3 min readAnalysis of Tumour-Suppressor Interactions with Whole Genome in Normal Human Cells Uncovers Key Differences with Cancer Cells
Upton, NY – Scientists investigating the interactions, or binding patterns, of a major tumour-suppressor protein known as p53 with the entire genome in normal human cells have turned up key differences from those observed in cancer cells.
The distinct binding patterns reflect differences in the chromatin (the way DNA is packed with proteins), which may be important for understanding the function of the tumour suppressor protein in cancer cells. The study was conducted by scientists at the U.S. Department of Energy’s (DOE) Brookhaven National Laboratory and collaborators at Cold Spring Harbor Laboratory, and is published in the December 15 issue of the journal Cell Cycle.
“No other study has shown such a dramatic difference in a tumour suppressor protein binding to DNA between normal and cancer-derived cells,” said Brookhaven biologist Krassimira Botcheva, lead author on the paper. “This research makes it clear that it is essential to study p53 functions in both types of cells in the context of chromatin to gain a correct understanding of how p53 tumour suppression is affected by global epigenetic changes ― modifications to DNA or chromatin ― associated with cancer development.”
Because of its key role in tumour suppression, p53 is the most studied human protein. It modulates a cell’s response to a variety of stresses (nutrient starvation, oxygen level changes, DNA damage caused by chemicals or radiation) by binding to DNA and regulating the expression of an extensive network of genes. Depending on the level of DNA damage, it can activate DNA repair, stop the cells from multiplying, or cause them to self-destruct ― all of which can potentially prevent or stop tumour development. Malfunctioning p53 is a hallmark of human cancers.
Most early studies of p53 binding explored its interactions with isolated individual genes, and all whole-genome studies to date have been conducted in cancer-derived cells. This is the first study to present a high-resolution genome-wide p53-binding map for normal human cells, and to correlate those findings with the “epigenetic landscape” of the genome.
“We analyzed the p53 binding in the context of the human epigenome, by correlating the p53 binding profile we obtained in normal human cells with a published high-resolution map of DNA methylation ― a type of chemical modification that is one of the most important epigenetic modifications to DNA ― that had been generated for the same cells,” Botcheva said.

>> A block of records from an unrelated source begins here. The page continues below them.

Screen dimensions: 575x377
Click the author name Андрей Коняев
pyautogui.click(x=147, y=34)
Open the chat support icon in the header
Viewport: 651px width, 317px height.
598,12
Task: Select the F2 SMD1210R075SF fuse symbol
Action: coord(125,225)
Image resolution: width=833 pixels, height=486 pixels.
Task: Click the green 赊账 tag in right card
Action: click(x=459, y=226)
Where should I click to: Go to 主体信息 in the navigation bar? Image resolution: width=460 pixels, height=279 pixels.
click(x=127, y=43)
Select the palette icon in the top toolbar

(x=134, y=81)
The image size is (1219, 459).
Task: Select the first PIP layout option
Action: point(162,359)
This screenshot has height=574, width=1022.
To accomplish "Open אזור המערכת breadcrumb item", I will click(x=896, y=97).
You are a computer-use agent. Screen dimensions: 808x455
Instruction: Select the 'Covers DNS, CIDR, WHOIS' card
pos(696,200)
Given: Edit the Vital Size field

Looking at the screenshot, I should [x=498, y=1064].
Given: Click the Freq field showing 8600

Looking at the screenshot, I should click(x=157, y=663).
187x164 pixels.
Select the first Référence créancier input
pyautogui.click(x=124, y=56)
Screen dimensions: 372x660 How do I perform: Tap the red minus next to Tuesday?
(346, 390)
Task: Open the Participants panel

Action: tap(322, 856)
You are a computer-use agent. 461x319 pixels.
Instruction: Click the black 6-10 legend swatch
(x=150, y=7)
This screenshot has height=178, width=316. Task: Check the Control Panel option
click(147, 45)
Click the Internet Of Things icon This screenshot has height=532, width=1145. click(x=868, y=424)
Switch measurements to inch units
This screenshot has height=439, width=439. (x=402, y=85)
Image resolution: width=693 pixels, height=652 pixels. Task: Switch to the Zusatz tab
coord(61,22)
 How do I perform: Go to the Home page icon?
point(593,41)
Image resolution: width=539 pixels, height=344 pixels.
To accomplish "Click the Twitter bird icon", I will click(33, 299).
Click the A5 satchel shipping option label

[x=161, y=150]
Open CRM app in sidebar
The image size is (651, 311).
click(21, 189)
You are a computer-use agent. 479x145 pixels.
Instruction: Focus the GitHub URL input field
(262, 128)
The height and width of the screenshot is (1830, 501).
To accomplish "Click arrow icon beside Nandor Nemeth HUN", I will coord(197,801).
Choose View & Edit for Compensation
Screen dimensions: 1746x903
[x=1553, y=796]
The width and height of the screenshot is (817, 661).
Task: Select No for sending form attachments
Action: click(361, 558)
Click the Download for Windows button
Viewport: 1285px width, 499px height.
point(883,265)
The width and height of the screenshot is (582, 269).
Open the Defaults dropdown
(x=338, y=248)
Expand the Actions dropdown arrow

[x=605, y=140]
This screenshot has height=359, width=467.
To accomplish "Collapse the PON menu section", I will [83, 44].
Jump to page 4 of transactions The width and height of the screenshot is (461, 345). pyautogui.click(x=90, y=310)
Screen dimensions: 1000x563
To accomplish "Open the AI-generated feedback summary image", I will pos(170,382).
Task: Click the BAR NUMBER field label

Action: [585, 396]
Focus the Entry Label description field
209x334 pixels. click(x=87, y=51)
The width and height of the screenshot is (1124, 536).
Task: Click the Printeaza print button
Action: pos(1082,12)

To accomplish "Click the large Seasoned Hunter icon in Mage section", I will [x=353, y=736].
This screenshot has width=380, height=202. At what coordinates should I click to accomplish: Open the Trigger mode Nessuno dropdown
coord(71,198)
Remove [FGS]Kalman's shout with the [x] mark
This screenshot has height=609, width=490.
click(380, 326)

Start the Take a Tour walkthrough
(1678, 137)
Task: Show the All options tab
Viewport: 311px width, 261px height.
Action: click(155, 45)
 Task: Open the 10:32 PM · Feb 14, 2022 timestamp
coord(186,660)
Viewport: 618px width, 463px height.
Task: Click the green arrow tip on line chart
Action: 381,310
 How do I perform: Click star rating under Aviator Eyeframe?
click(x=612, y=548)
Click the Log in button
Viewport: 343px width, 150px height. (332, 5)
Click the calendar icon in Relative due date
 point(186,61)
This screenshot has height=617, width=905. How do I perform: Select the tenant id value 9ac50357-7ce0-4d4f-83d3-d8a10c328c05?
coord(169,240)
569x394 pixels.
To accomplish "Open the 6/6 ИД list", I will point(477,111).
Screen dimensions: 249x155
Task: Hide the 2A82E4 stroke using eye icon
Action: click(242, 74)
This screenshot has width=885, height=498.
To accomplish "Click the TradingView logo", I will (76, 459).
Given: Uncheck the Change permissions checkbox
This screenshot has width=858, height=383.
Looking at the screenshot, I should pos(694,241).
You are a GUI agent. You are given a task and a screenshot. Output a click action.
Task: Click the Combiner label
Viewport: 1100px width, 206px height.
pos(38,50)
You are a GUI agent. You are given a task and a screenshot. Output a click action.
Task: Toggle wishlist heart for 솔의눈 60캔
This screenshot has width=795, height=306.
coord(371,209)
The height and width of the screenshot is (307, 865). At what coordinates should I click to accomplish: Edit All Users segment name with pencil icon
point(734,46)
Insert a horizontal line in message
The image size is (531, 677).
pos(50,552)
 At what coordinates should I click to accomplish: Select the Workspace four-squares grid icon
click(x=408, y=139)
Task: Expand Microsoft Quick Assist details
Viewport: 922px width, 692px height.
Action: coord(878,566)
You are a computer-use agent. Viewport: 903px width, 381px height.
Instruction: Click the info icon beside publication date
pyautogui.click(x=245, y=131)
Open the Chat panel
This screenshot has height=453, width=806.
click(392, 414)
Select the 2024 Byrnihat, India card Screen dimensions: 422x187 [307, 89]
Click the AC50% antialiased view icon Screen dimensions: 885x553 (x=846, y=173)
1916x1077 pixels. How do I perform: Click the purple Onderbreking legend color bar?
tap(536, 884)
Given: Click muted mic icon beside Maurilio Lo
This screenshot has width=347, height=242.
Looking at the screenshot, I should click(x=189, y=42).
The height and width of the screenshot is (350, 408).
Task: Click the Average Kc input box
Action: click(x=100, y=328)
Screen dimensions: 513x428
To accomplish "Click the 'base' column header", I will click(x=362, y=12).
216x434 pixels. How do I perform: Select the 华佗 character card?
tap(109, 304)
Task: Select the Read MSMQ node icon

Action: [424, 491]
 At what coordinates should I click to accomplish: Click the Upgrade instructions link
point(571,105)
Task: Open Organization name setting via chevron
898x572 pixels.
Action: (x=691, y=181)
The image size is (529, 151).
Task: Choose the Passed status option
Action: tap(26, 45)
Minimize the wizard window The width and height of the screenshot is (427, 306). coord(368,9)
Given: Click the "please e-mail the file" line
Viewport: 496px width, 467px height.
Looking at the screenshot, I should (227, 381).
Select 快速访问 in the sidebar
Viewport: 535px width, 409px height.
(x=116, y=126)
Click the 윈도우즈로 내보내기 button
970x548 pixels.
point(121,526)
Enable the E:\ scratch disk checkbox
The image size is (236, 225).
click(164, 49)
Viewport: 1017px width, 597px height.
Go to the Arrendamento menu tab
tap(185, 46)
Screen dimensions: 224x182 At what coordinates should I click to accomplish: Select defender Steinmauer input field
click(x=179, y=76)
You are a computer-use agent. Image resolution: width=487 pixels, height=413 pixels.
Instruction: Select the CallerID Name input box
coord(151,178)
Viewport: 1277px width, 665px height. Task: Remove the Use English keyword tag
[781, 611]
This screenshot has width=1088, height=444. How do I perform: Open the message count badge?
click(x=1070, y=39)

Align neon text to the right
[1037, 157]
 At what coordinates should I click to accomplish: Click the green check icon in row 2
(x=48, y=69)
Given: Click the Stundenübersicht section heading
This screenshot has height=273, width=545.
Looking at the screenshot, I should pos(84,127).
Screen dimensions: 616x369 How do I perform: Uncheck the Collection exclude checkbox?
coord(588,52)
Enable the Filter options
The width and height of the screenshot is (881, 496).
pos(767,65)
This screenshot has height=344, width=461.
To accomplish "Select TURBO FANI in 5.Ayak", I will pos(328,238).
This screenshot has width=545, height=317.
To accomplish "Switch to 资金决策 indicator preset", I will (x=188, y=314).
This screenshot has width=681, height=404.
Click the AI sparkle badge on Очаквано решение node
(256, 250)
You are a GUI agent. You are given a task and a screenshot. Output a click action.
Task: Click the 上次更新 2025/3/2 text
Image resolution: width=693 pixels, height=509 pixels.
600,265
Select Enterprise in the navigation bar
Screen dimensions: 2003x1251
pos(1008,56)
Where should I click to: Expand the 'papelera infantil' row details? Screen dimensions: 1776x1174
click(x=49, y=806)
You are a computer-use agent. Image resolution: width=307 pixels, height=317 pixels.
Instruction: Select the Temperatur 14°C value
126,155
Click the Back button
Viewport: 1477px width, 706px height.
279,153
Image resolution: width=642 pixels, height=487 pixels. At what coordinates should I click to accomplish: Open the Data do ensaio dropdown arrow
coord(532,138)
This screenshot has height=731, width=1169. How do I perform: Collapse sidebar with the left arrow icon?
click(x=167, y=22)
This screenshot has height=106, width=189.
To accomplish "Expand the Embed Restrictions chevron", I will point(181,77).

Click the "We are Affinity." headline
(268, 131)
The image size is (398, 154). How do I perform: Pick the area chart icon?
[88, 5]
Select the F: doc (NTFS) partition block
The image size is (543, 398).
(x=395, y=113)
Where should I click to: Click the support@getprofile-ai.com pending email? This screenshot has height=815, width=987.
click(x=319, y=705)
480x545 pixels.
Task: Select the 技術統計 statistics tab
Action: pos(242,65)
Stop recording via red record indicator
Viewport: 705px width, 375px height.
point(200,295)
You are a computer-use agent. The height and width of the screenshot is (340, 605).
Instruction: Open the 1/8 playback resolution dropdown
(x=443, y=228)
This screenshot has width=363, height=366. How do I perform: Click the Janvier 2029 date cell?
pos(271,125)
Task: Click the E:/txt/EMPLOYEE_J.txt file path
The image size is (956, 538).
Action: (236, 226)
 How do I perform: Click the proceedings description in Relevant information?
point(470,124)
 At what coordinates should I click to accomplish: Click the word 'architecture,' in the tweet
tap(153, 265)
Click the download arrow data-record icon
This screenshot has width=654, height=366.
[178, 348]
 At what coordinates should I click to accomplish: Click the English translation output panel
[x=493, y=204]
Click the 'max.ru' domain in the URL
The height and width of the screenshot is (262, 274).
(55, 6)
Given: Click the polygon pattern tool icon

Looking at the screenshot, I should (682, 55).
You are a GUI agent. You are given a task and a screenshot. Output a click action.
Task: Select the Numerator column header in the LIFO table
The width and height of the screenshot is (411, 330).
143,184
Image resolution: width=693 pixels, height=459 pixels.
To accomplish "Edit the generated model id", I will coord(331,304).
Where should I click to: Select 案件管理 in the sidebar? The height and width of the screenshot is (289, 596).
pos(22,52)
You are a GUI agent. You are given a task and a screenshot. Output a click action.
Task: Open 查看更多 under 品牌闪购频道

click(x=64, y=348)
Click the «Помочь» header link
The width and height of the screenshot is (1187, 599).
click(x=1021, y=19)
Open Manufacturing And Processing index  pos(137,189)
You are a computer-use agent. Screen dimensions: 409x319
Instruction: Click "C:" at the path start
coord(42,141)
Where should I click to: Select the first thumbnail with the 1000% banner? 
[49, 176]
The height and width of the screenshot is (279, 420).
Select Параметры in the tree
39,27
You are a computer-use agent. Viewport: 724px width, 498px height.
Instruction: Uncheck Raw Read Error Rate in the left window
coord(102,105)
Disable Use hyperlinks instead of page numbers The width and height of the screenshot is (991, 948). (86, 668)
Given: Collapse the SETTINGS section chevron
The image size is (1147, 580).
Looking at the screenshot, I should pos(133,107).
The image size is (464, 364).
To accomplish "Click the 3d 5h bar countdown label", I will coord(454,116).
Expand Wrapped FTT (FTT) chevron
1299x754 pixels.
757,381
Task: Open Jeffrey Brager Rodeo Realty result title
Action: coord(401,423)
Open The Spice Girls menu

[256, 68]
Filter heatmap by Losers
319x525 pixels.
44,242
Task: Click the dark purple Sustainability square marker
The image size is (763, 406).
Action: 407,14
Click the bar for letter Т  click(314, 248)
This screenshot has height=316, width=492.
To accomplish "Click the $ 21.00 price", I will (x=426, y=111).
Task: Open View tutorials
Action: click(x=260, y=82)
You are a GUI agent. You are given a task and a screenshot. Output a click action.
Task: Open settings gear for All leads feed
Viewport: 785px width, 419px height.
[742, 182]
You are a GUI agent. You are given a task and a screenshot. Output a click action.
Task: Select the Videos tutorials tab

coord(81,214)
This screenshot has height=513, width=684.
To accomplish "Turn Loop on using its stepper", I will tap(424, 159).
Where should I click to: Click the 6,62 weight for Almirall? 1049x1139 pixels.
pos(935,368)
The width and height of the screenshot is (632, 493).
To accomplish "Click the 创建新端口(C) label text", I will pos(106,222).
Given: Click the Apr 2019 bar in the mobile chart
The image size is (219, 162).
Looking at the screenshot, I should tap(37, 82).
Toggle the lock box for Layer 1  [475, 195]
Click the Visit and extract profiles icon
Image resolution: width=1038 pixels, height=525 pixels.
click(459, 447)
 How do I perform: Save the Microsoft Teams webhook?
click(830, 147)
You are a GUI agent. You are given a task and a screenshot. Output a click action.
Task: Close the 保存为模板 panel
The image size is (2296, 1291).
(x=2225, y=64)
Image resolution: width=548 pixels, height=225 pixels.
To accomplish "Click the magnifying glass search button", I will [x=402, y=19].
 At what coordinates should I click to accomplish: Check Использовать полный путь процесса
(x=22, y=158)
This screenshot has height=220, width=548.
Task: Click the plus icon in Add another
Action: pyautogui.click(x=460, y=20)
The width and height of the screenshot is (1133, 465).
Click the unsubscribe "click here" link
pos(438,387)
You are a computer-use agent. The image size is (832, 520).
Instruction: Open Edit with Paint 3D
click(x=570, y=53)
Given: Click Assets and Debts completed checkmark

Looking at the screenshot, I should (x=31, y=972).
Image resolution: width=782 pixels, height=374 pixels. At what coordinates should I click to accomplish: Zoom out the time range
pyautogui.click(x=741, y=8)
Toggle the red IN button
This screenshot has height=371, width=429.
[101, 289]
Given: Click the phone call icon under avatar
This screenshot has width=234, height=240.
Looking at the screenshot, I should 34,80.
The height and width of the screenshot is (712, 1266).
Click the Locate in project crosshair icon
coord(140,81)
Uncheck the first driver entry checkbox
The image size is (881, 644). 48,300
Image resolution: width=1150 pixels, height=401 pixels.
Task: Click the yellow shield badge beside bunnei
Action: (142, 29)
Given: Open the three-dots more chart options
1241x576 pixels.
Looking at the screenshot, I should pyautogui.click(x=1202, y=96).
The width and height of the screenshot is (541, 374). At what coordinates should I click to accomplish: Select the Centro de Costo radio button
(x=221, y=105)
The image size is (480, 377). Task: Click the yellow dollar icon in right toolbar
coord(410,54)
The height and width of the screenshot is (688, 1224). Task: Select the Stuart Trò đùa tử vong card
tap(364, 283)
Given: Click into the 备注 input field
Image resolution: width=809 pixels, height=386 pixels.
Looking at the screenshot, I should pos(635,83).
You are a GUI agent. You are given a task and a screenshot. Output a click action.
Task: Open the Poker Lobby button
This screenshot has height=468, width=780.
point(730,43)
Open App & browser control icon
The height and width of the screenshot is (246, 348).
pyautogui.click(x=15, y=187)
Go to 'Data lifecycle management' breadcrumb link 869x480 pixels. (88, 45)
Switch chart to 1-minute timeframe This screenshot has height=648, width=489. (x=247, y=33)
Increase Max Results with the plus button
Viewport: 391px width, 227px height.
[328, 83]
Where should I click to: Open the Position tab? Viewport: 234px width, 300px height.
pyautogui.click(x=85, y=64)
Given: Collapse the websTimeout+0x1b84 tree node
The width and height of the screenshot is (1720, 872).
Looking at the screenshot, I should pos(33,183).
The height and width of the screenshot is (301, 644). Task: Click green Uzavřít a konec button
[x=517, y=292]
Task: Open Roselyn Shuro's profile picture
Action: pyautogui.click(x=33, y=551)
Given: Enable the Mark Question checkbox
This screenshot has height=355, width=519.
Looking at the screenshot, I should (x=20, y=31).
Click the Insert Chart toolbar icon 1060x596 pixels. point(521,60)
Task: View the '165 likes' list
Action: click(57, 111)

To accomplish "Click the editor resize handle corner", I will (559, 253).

In the normal human cells, the scientists found p53 binding sites located in close proximity to genes and particularly at the sites in the genome, known as transcriptions start sites, which represent “start” signals for transcribing the genes. Though this association of binding sites with genes and transcription start sites was previously observed in studies of functional, individually analyzed binding sites, it was not seen in high-throughput whole-genome studies of cancer-derived cell lines. In those earlier studies, the identified p53 binding sites were found not close to genes, and not close to the sites in the human genome where transcription starts.
Additionally, nearly half of the newly identified p53 binding sites in the normal cells (in contrast to about five percent of the sites reported in cancer cells) reside in so-called CpG islands. These are short DNA sequences with unusually high numbers of cytosine and guanine bases (the C and G of the four-letter genetic code alphabet, consisting of A, T, C, and G). CpG islands tend to be hypo- (or under-) methylated relative to the heavily methylated mammalian genome.
“This association of binding sites with CpG islands in the normal cells is what prompted us to investigate a possible genome-wide correlation between the identified sites and the CpG methylation status,” Botcheva said.
The scientists found that p53 binding sites were enriched at hypomethylated regions of the human genome, both in and outside CpG islands.
“This is an important finding because, during cancer development, many CpG islands are subjected to extensive methylation while the bulk of the genomic DNA becomes hypomethylated,” Botcheva said. “These major epigenetic changes may contribute to the differences observed in the p53-binding-sites’ distribution in normal and cancer cells.”
The scientists say this study clearly illustrates that the genomic landscape ― the DNA modifications and the associated chromatin changes ― have a significant effect on p53 binding. Furthermore, it greatly extends the list of experimentally defined p53 binding sites and provides a general framework for investigating the interplay between transcription factor binding, tumour suppression, and epigenetic changes associated with cancer development.
This research, which was funded by the DOE Office of Science, lays groundwork for further advancing the detailed understanding of radiation effects, including low-dose radiation effects, on the human genome.